Western Slope High School “Pinterns” Help Build the Next CU Boulder Satellite

Published: Sept. 1, 2016

The 'pinterns' with Andrew Dahir.

Pinterns (l-r) Everett Morton, Jacob Nelson, and Warren Fulton with aerospace PhD student Andrew Dahir in the CubeSat lab in front of a QB 50 test model.

Where would you expect to find a 17-year-old on a summer afternoon? Probably not in an aerospace research lab wearing special antistatic lab coats working on a satellite slated for earth orbit.

That's exactly where Warren Fulton, Everett Morton, and Jacob Nelson spent their summer, helping advance the University of Colorado Boulder's QB50 and MAXWELL CubeSat projects. The three got a unique, hands-on view into the world of aerospace before they've even earned high school diplomas.

“It’s been a chance to be in the life of an engineer. It was a great experience and has gone really well,” Fulton said.

The Western Slope

CU Boulder hosts hundreds of high school students every summer for educational programs, so it might seem like Morton, Fulton, and Nelson are just a few of many, but these kids are from Telluride, Colo. – a six-hour drive from Boulder. They weren’t here for a day camp or weekend program. They were taking advantage of a special six-week long internship initiative specially crafted for students from the Western Slope.

It's an experience they can't get at home.

"There's really not much in Telluride. Our high school is getting a STEM lab, but it's not open yet," Morton said.

Pinhead Institute

The internships were organized by the Telluride-based Pinhead Institute. Despite the group’s humorous name, they’re serious about promoting science and technology in rural Colorado. The nonprofit is Smithsonian affiliated and has roots that go back more than 100 years. A major focus is their internship program, where high school students, officially called “pinterns,” are placed with renowned scientific institutions.

The goal of the internships is to provide life-changing experiences for the pinterns.
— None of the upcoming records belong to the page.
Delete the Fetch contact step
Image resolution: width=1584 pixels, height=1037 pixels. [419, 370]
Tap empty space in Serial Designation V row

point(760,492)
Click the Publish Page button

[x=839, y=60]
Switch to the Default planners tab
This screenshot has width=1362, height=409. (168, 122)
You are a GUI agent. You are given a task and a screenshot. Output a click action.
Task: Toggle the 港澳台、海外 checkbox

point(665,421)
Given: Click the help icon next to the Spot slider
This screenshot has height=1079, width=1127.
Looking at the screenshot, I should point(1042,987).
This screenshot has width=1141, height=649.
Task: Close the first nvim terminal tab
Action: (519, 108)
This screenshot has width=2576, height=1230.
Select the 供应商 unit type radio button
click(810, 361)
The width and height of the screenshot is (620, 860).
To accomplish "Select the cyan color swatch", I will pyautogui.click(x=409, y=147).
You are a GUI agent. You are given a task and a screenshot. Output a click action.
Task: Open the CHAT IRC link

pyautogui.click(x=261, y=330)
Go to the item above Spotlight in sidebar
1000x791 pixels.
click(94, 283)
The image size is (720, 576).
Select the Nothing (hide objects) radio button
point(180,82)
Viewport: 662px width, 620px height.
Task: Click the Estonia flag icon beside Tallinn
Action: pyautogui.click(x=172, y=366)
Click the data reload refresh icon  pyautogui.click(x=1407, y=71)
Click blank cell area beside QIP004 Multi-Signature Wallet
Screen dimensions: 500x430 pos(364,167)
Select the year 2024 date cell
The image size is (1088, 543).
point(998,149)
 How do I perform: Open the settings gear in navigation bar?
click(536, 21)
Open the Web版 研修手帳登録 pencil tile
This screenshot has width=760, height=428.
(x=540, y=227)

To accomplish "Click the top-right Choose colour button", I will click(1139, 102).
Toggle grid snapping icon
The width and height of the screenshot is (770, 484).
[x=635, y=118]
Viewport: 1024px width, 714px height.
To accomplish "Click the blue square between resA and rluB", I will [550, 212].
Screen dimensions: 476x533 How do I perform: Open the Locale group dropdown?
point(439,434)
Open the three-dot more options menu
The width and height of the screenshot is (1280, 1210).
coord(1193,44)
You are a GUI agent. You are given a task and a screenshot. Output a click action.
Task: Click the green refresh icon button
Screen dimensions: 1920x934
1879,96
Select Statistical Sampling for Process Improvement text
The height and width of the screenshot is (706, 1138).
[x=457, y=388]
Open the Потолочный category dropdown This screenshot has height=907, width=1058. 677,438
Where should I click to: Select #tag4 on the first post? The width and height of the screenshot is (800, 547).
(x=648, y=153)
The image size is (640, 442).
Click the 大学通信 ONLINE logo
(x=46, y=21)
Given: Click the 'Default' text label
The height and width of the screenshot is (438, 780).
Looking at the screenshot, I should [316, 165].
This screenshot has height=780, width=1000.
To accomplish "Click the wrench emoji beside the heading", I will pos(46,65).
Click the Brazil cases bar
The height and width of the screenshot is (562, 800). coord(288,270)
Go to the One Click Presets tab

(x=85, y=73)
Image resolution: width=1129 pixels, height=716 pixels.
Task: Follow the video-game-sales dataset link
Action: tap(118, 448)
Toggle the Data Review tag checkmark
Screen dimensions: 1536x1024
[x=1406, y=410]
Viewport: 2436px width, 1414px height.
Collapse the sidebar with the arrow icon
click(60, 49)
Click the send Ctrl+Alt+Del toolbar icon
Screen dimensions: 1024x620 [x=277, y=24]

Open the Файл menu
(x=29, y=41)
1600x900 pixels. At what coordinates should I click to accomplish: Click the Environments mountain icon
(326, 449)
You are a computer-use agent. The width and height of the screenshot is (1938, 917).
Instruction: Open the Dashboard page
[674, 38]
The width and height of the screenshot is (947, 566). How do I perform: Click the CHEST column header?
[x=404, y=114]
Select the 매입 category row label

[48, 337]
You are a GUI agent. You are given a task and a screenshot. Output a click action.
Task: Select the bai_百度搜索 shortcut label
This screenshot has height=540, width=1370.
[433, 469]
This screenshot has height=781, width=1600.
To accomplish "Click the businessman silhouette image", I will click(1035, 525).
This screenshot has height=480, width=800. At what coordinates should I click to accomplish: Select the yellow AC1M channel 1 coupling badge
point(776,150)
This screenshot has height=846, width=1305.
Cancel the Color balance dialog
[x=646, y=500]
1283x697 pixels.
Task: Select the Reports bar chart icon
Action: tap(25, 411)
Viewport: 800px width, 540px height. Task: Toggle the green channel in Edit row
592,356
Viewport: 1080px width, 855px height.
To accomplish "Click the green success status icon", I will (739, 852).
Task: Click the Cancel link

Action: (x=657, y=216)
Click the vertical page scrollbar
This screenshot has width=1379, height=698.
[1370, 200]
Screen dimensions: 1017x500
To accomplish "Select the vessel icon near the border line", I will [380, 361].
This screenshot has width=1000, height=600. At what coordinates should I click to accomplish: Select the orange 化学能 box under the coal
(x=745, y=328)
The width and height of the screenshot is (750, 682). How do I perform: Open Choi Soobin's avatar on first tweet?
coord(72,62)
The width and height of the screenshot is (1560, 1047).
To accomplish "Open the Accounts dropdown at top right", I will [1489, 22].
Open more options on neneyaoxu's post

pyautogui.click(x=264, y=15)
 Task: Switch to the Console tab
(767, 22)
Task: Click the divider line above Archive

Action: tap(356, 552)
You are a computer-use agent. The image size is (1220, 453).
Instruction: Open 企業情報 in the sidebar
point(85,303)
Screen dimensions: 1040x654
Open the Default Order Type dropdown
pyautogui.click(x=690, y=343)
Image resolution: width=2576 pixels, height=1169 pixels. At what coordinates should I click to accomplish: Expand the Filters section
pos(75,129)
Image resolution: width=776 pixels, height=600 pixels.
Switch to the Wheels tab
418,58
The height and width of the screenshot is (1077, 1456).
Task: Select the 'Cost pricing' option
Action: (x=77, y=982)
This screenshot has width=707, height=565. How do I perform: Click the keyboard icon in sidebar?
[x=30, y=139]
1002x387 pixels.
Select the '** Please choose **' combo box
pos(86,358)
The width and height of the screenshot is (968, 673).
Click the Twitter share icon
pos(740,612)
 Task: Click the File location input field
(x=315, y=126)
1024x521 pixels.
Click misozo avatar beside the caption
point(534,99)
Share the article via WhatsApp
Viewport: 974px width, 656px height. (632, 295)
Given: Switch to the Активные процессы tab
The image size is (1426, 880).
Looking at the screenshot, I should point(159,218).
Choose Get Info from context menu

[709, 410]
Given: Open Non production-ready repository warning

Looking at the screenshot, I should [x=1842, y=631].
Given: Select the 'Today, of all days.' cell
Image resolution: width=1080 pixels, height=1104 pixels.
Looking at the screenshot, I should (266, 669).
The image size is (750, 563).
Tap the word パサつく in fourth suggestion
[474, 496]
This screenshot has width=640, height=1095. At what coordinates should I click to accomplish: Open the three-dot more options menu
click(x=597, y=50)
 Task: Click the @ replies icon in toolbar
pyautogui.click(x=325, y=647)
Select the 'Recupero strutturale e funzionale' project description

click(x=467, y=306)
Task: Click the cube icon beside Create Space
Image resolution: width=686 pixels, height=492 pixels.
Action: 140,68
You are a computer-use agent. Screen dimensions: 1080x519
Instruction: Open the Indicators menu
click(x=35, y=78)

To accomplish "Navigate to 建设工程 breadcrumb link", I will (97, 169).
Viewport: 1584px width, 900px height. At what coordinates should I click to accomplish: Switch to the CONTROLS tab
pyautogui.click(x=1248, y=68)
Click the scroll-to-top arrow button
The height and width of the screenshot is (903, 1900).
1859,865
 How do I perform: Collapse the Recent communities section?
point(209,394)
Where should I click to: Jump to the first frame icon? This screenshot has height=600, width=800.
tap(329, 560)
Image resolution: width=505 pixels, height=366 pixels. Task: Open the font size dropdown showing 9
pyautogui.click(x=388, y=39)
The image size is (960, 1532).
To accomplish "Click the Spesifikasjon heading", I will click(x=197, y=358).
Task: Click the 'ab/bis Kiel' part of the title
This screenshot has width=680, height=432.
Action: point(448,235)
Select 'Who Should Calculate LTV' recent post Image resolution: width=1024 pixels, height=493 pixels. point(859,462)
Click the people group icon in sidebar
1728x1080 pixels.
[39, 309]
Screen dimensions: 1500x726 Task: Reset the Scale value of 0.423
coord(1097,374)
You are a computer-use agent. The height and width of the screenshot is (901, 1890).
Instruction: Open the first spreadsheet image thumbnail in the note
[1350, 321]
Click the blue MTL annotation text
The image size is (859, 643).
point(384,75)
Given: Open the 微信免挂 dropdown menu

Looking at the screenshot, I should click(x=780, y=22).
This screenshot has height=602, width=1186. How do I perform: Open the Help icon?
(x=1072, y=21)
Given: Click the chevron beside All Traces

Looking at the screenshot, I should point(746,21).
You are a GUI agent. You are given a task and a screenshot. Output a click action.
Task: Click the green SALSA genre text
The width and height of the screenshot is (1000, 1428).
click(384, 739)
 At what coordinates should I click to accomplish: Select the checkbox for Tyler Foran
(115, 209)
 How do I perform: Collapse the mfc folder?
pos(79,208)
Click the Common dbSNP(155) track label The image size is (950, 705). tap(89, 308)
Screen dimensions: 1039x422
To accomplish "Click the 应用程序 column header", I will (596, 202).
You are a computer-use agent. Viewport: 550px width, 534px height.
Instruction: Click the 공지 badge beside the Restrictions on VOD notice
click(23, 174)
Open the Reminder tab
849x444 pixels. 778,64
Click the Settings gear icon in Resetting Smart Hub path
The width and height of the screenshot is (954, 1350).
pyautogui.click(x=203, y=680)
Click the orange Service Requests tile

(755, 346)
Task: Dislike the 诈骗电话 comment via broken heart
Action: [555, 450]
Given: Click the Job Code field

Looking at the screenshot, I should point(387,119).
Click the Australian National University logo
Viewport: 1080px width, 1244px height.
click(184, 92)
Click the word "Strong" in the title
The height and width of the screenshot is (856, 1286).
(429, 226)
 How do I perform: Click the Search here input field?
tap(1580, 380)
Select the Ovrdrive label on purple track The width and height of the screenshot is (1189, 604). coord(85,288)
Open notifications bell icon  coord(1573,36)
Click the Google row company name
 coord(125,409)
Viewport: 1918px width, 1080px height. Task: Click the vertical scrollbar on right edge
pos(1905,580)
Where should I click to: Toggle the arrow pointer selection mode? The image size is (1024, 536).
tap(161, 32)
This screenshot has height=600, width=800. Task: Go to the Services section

Students are placed all around the country, and Fulton, Morton, and Nelson’s interest in engineering brought them to Boulder.

Working in the aerospace CubeSat lab, the three contributed to a number of different projects, including computer programming to measure satellite power usage, creating simulations to analyze solar panels, and constructing a mockup for the MAXWELL CubeSat, which is still in its early stages.

Andrew Dahir looks over Warren Fulton's notes.

Aerospace PhD student Andrew Dahir looks over Warren Fulton's notes.

Real Science

It’s not just busy work. These students were involved in real science.

"All of what they’ve done is valuable and of use for the projects," said Scott Palo, an aerospace professor and associate dean in the College of Engineering and Applied Science.

The student’s day-to-day work was overseen by Andrew Dahir, an aerospace PhD student who manages the CubeSat laboratory. Dahir responded to the original request for interns, although he wasn’t expecting the Institute would be so generous with students.

“I said, ‘Sure, I’ll take one.’ They sent me three, and all three have worked very hard. It’s been very good,” Dahir said.

The teens are all high achievers – Nelson decided his freshman year at Telluride High that he wanted to take every math class the school offers, a goal he's on track to meet.

A Bright Future

Over the summer, they’ve expanded their proficiency with math and science even more.

 “My knowledge of circuits, electricity, and solar arrays has grown. I’ve picked up a whole new aspect of Python from scratch – programming serial interfaces,” Fulton said.

The internship has given each of them the chance to use their skills professionally at a very young age.

"You can read a lot about engineering, but I haven't really gotten a chance to do it before,” Nelson said.

All three see engineering in their future, although they’re still mulling over college majors. Whether they decide on aerospace or another engineering field, their summer in Boulder has provided an accomplishment afforded to few people: when QB50 and MAXWELL launch, they can point to the sky and say they helped send a satellite to space.